The expectation of growth in national energy demand prepared by the Federal Government took into account the levels of economic growth in the “Brasil Potência” period, when the Brazilian economic growth showed high annual growth rates, mainly due to government industrialization policies in the country through financing external. However, it is currently understood that the economic growth rates in Brazil after the year 1979 were much lower compared to with the 1970s, due to periods of economic crisis and recession that occurred in the international context in the 1980s and 1990. It was also found that the Brazilian hydro potential exceeds the estimate of 150,000 MW, presented by the Government at that time, and that of 213,000 MW, presented by Eletrobrás in 1982.

The economic growth that has taken place in the country in recent decades has generated a considerable increase in the Brazilian energy demand, however, far below the expectations announced by the government in that era. In the analysis of the national electricity production scenario from the 70s onwards, the growth of hydroelectric plants as the main generating source, with a total installed capacity of 65,311 MW in 2002 (MINISTÉRIO DAS MINAS E ENERGY, 2003).

The production of electrical energy from nuclear sources has not kept up with this increase in national energy demand in recent decades. The energy generated was 657MW in the period from 1985 to 1999, and expanded to 2007 MW, due to the construction of the Angra 2 plant, in the period from 2000 to 2002 (MME, 2003).

Currently, hydroelectric generation represents more than 70% of the total electricity supply generated in Brazil, while the Nuclear Power Plants of Angra 1 and 2 represent only 3.6%, a negligible portion when considering the demand in the context national. However, the Angra 2 and Angra 1 plants occupy, respectively, the first and second place among Brazilian thermal generators. The two plants represent about 45% of the energy consumed in the state of Rio de Janeiro. The construction of a third plant in the region, with a capacity of 1,350MW, would raise this percentage to approximately 60%. The energy production of the Angra 2 plant, for example, would have been able to cover the electricity consumption of the state of Pará or all the electricity consumed in the states of Goiás and Espirito Santo together, throughout the year of 2001.

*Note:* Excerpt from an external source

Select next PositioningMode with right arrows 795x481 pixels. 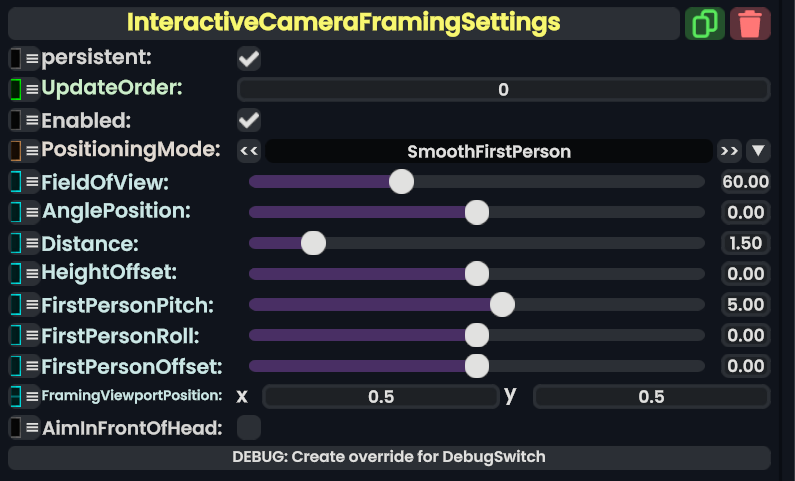pos(729,151)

At the moment, Brazilian production is destined for the domestic market, i.e., to meet the demand of reactors at the Angra I and II and, in the future, at Angra III plants, should the Brazilian government decide to construction. However, the nuclear energy scenario is open and can represent real opportunities for the country in the domestic as well as the external scenario, especially if it is taken into account that Brazil holds the sixth largest uranium reserve in the world, without the entire Brazilian territory having been prospected.

In this scope, aspects related to the constant updating of technical regulations and standards, qualification and training continued staff, provision of adequate infrastructure and development of targeted research that allow, by For example, adapting projections made to scenarios developed for countries with environmental conditions different from ours are aspects essential. It is absolutely necessary that regulatory bodies and operators are not antagonistic entities between themselves and yes co-responsible for a national development project aimed at the well-being of the population Brazilian.

Based on what has been seen in uranium production centers over the last few decades, the adoption of increasingly restrictive regulatory requirements has led to an increase in efficiency of the productive sector, reduction of expenses in the mitigation of environmental impacts and formulation of creative approaches in the relationship with communities potentially affected by the projects of production.

Finally, it should be understood that the relationship with public opinion must be guided by transparent practices, both from the organ operator and regulatory agency, encompassing proactive clarification actions, in addition to concrete practices in the field of social responsability. To the extent that Brazil manages to achieve a sustainable improvement in these practices, the future of the program Brazilian nuclear power plant, in a challenging and complex scenario, may have real conditions for development and expansion.

Conclusion

Through analyzes carried out on mineral reserves and current levels of production and consumption of energy in Brazil, a reflection could be made on the context in which nuclear energy is inserted.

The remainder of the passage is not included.